Донецк — отдельная история. Я там проработал три года. Когда приезжаю туда, говорю, что мне нужно, например, поехать в такое-то место, и люди, которые знают обстановку, могут сказать: «Мы тебя туда не отпустим». Это не потому, что нельзя там снимать, а просто это может быть слишком рискованно. Нужно уметь прислушиваться к таким мнениям, несмотря на жажду эксклюзива. Хотя исключения бывают.

Были случаи, когда начальство не пускало или даже когда говорили, что если сейчас я не уеду из какой-то точки, то меня уволят. Например, когда в Славянске осталось всего пять корреспондентов и город был окружен, а мы были в списках пособников террористов. В случае штурма к нам было бы отношение уже не как к журналистам. Но я сказал, что я не уеду.
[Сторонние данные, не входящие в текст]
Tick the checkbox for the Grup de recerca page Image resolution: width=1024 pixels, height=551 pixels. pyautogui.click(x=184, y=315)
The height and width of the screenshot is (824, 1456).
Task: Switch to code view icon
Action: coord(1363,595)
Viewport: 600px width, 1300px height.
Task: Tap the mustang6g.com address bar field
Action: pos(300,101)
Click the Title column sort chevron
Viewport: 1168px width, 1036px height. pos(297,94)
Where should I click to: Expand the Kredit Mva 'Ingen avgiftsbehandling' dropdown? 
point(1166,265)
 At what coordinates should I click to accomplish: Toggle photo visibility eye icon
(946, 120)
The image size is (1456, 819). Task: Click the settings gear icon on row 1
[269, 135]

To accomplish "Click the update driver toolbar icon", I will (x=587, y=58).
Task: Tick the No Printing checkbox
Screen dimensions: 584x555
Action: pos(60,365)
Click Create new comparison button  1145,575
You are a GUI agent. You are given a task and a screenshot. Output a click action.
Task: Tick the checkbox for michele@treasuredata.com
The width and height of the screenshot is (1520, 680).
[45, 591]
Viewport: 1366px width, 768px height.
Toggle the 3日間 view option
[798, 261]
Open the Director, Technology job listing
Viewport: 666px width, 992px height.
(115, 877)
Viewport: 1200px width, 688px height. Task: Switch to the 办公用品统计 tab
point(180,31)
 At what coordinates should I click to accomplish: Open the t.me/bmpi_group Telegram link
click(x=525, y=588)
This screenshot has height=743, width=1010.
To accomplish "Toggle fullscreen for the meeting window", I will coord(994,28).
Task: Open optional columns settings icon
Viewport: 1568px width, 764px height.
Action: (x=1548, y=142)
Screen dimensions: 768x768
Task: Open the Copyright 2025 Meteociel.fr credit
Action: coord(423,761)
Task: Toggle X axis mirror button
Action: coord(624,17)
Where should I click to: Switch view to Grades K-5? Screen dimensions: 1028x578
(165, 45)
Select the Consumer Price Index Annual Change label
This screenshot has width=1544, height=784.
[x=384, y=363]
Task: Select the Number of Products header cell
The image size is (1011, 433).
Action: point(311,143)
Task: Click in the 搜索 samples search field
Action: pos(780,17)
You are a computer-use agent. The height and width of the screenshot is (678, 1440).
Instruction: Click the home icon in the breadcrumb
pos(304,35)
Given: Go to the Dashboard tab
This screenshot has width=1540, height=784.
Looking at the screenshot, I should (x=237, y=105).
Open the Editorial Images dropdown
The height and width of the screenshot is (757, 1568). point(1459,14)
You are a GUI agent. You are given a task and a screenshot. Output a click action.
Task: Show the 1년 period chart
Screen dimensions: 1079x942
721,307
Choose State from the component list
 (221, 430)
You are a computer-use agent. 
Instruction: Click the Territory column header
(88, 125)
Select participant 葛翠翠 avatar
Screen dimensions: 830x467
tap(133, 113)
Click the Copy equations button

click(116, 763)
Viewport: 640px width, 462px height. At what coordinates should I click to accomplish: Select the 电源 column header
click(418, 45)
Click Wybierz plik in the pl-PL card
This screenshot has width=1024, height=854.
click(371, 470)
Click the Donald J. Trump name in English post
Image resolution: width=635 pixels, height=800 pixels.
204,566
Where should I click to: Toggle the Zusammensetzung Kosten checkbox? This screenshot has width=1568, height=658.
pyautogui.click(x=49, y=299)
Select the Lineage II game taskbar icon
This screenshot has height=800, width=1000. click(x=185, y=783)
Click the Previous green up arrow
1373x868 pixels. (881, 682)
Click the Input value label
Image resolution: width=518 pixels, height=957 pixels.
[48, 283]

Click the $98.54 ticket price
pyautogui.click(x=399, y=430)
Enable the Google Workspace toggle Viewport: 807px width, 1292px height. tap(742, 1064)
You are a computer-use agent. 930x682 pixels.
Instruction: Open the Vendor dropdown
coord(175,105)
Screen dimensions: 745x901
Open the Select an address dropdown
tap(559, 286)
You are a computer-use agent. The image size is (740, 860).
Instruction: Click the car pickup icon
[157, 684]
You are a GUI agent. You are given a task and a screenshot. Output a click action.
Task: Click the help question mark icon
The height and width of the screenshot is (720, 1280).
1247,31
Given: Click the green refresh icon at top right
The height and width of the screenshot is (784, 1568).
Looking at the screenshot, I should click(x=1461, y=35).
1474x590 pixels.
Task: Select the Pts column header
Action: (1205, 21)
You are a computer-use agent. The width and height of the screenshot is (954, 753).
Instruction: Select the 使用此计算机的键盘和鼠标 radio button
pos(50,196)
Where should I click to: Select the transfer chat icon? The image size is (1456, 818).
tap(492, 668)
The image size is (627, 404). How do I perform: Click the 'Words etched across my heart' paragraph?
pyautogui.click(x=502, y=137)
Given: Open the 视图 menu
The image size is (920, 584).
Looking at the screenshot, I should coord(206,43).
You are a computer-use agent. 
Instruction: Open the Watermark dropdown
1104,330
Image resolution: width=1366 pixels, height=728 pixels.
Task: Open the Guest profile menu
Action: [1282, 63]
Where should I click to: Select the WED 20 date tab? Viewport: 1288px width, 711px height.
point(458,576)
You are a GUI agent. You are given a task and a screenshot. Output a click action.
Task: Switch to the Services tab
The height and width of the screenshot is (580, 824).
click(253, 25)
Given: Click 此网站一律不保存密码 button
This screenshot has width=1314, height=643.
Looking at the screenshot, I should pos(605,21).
И если меня уволят, буду работать как стрингер. Это был тот момент, когда я ни как человек, ни как профессионал не мог позволить себе уехать из места, которое было номер один в новостных лентах мира, не освещать то, что там происходит.

Нужно всегда знать, когда спрятаться, когда упасть, когда присесть, когда вовремя уехать — это очень важный момент!

Сказать, что я не адреналиновый наркоман, я, конечно же, не могу, но это началось еще до войны. Просто, видимо, такой склад характера. Но и это жизнь корректирует.

У меня появилась семья, родился ребенок. Это хорошо лечит от безрассудства. Мне по-прежнему хочется присутствовать при ключевых моментах истории, но я помню о тех, кто дома.

Многие люди из тех, с кем я общался, из просто людей превратились в исторические фигуры. Тот же Моторола или Гиви, которые погибли. Истории, которые касаются Донбасса, — это теперь и мои личные истории.

Награда за все? Счастье, которое я испытываю, когда общаюсь со своими близкими людьми.

Война научила ценить мир. Для меня огромное счастье просто просидеть весь день дома со своим ребенком и женой. Я жажду жизни! У меня голод — потому что когда ты там сидишь в этих условиях, без воды, без света, без тепла, без всего… Я люблю жить. Очень сильно. И люблю отдаваться жизни.